We’ll explain the value of having a plan in place, discuss your options for exiting the business, and weigh the benefits and drawbacks of each scenario. 

Why Small Businesses Need Exit Strategies

All businesses need an exit strategy at some point, even if that just means transferring ownership of the company when one owner decides to retire. Leaving a business can be stressful, and emotions can often cloud your judgment. Should this occur, a good exit strategy that you’ve come up with in advance will enable you to address tough situations rationally.  Here are some things to consider when making your exit strategy:

The length of time you plan on being part of the businessYour financial situation and expectationsAny investors or creditors who need to be compensated, and what that process will look like

Having an exit strategy in place early on can help you to make decisions that will support your eventual exit. This allows the process to be as easy and profitable as possible. Learn five common exit strategies for small businesses.

Liquidation

Liquidation is the process of closing a business and selling off its assets or redistributing them to creditors and shareholders. There are two main ways to do this.

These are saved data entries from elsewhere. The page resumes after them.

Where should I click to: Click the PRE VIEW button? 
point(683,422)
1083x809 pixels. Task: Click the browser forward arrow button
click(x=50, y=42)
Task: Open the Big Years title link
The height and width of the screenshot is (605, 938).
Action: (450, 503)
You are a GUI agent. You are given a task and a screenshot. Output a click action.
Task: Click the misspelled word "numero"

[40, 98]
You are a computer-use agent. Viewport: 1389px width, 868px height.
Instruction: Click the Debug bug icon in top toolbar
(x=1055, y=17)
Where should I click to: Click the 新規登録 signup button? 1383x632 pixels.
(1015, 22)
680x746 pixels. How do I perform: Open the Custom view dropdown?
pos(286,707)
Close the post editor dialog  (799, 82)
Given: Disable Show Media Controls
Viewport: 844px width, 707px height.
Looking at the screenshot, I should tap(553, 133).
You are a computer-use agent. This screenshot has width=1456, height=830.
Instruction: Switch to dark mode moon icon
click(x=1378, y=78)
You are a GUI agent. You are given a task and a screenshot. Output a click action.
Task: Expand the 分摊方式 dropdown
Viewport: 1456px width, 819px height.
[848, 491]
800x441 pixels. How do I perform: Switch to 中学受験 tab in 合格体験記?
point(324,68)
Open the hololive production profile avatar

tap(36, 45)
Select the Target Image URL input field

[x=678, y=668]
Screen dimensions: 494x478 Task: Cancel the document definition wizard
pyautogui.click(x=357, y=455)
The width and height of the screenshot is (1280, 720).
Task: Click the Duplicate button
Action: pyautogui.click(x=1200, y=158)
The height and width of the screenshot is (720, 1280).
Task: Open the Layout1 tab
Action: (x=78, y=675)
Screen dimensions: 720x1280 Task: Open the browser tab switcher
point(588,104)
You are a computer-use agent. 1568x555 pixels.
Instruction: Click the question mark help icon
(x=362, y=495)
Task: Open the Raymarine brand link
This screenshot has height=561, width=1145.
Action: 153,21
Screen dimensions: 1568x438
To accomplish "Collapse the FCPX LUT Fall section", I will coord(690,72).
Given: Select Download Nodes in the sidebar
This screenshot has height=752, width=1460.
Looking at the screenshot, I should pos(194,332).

Close and Sell Assets as Soon as Possible

One option is to close the business and sell the assets as soon as you can. This is often a last resort method for a business, as you only make money off the assets you can sell, while valuable items like client lists or business relationships are lost.  Before liquidating a business, you’ll want to work with liquidation experts to make sure you’re following the right procedure for selling your assets, paying back all debts, employee protocol, and finalizing all legal and financial commitments. 

Liquidating Your Business over Time

The other common liquidation option is paying yourself until your business finances run dry, then you ultimately close the business. This is often referred to as a “lifestyle business.” The owner takes the funds out over time instead of reinvesting them back into the business.

Sell the Business to Someone You Know

You may decide to sell the business to someone whom you’re familiar with, whether that’s an existing partner, a manager or employee, a customer, a friend, or a family member.  Commonly, during a seller financing agreement, the buyer is able to pay off the business gradually. This allows the seller to maintain an income while the buyer begins to run the business without making a large initial investment. The seller can also act as a mentor during the transition, which helps to make the process smoother for everyone.  Be aware that valuation, business transfer, and estate planning issues can be complex when selling to a family member. You’ll want to involve attorneys, accountants, and family successors when planning the transition.

Sell the Business in the Open Market

Buying an already established business can be an attractive option for entrepreneurs. This is because it’s less risky than starting a new enterprise, and seller financing makes the purchase easier to fund than it would be if you were financing a startup. Buyers also benefit from assuming a business’ existing systems, its sales stream and cash flow, established client base, and brand reputation.  For these reasons, it’s best to put in the effort to prepare your business in advance and make it as appealing as possible to attract potential buyers. The U.S. Small Business Administration can also be an asset, as it provides helpful information regarding closing or selling your business. 

Sell to Another Business 

In some cases, a competitor or similar business may want to acquire your company. Your business could be a strategic fit for their enterprise or a competitor may want to eliminate the competition. This is a good option for someone who wants to continue work in their chosen industry but with less responsibility.  Generally during acquisitions, the business owner is offered a position with the new company. If this is the case, make sure you’re comfortable with the role and fully understand the dynamics and culture of the new workplace. You’ll want to work with an attorney when structuring the acquisition agreement.

An IPO (Initial Public Offering)

An initial public offering usually refers to when a business first sells its shares of stock to the public. Companies typically go through this process to raise additional capital. Going public is a big step for any business—it’s a long, expensive process, and afterward the company is subject to public reporting requirements.